_Stored data_.
☆ ☆ ☆ ☆ ☆ ☆ ☆

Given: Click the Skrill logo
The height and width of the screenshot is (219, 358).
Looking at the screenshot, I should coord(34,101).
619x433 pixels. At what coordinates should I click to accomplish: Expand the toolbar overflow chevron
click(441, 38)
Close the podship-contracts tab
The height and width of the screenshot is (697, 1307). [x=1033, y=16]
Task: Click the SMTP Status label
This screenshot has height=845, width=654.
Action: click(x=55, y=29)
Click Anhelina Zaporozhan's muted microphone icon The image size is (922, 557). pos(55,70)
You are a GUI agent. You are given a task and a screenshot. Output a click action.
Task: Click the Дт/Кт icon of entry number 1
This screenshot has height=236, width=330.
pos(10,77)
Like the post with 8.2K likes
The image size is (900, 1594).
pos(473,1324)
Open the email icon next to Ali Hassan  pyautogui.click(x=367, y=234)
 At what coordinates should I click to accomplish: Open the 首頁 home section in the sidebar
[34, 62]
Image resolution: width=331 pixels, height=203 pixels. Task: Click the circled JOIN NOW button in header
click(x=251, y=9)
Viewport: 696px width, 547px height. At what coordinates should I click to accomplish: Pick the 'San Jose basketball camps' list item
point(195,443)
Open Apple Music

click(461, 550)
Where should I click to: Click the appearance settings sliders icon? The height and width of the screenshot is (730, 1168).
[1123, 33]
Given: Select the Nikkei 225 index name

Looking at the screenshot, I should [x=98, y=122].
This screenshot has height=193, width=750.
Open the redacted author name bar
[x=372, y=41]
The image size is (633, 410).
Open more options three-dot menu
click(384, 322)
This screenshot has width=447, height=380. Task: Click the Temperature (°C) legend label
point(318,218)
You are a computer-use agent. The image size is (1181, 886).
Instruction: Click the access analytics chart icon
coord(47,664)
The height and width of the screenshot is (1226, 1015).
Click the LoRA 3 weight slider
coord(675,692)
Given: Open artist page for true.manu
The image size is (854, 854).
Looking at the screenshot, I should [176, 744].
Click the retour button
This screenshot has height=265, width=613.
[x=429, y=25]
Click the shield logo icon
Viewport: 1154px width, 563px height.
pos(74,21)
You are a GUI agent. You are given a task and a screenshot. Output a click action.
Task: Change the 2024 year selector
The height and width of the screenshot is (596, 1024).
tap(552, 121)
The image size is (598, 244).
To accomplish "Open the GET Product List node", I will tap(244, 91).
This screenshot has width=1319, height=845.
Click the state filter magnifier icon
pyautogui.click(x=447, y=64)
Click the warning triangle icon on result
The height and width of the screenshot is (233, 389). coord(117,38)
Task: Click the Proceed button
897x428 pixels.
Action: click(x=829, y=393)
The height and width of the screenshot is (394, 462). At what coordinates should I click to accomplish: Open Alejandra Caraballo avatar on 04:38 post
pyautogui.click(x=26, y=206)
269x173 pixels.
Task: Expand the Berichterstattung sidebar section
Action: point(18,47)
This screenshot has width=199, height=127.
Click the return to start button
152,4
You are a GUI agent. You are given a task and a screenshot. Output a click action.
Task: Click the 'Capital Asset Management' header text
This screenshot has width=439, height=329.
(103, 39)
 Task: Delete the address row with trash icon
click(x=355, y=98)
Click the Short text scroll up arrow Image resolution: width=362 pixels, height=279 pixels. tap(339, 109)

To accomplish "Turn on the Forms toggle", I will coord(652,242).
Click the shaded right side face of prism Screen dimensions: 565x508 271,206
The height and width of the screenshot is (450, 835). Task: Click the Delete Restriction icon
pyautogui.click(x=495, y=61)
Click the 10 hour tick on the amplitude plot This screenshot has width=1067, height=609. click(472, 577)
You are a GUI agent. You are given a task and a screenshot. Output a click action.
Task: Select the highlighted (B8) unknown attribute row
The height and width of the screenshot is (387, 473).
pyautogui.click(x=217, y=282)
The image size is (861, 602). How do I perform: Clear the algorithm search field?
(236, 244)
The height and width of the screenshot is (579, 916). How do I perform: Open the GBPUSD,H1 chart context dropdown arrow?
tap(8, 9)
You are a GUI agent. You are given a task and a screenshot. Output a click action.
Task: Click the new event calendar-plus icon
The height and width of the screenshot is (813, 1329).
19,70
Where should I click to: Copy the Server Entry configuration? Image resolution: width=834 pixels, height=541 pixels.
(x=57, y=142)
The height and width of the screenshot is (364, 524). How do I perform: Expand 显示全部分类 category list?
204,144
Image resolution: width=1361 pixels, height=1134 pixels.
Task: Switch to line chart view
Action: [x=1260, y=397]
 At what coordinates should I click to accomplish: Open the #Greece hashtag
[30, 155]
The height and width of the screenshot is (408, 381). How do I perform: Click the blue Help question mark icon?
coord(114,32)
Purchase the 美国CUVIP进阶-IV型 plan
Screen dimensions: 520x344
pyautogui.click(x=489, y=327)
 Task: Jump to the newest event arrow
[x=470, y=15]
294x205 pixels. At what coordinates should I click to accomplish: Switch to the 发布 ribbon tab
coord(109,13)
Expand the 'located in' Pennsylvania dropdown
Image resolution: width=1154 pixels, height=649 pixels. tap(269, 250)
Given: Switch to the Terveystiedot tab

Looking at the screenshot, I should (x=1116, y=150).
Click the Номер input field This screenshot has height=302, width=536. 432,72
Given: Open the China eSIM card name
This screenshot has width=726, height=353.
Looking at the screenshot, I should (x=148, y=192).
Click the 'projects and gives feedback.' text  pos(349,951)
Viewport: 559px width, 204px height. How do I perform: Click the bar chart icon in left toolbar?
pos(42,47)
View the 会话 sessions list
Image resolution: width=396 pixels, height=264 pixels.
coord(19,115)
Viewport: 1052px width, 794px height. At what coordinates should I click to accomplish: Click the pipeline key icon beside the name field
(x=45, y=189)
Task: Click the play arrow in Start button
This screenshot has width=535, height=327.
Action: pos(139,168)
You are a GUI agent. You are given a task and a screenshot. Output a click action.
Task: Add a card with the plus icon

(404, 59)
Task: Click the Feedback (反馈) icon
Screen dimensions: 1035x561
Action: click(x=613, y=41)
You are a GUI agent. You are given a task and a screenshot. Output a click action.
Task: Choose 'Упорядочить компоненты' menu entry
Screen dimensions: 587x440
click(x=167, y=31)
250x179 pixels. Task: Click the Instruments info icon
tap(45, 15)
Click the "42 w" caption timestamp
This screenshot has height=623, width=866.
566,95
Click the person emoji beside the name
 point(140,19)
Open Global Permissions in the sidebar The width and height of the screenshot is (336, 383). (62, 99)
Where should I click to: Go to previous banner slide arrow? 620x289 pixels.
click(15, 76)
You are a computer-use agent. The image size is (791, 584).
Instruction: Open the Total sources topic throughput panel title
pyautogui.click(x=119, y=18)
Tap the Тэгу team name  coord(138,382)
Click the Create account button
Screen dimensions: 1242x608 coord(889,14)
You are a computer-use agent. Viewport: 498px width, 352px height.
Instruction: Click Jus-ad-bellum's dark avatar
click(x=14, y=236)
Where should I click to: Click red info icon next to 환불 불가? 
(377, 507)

☆ ☆ ☆ ☆ ☆ ☆ ☆

_Problem description_. A complete answer lists each line of the data that holds the word "logo".

_Answer to this task_.
Given: Click the Skrill logo
Click the shield logo icon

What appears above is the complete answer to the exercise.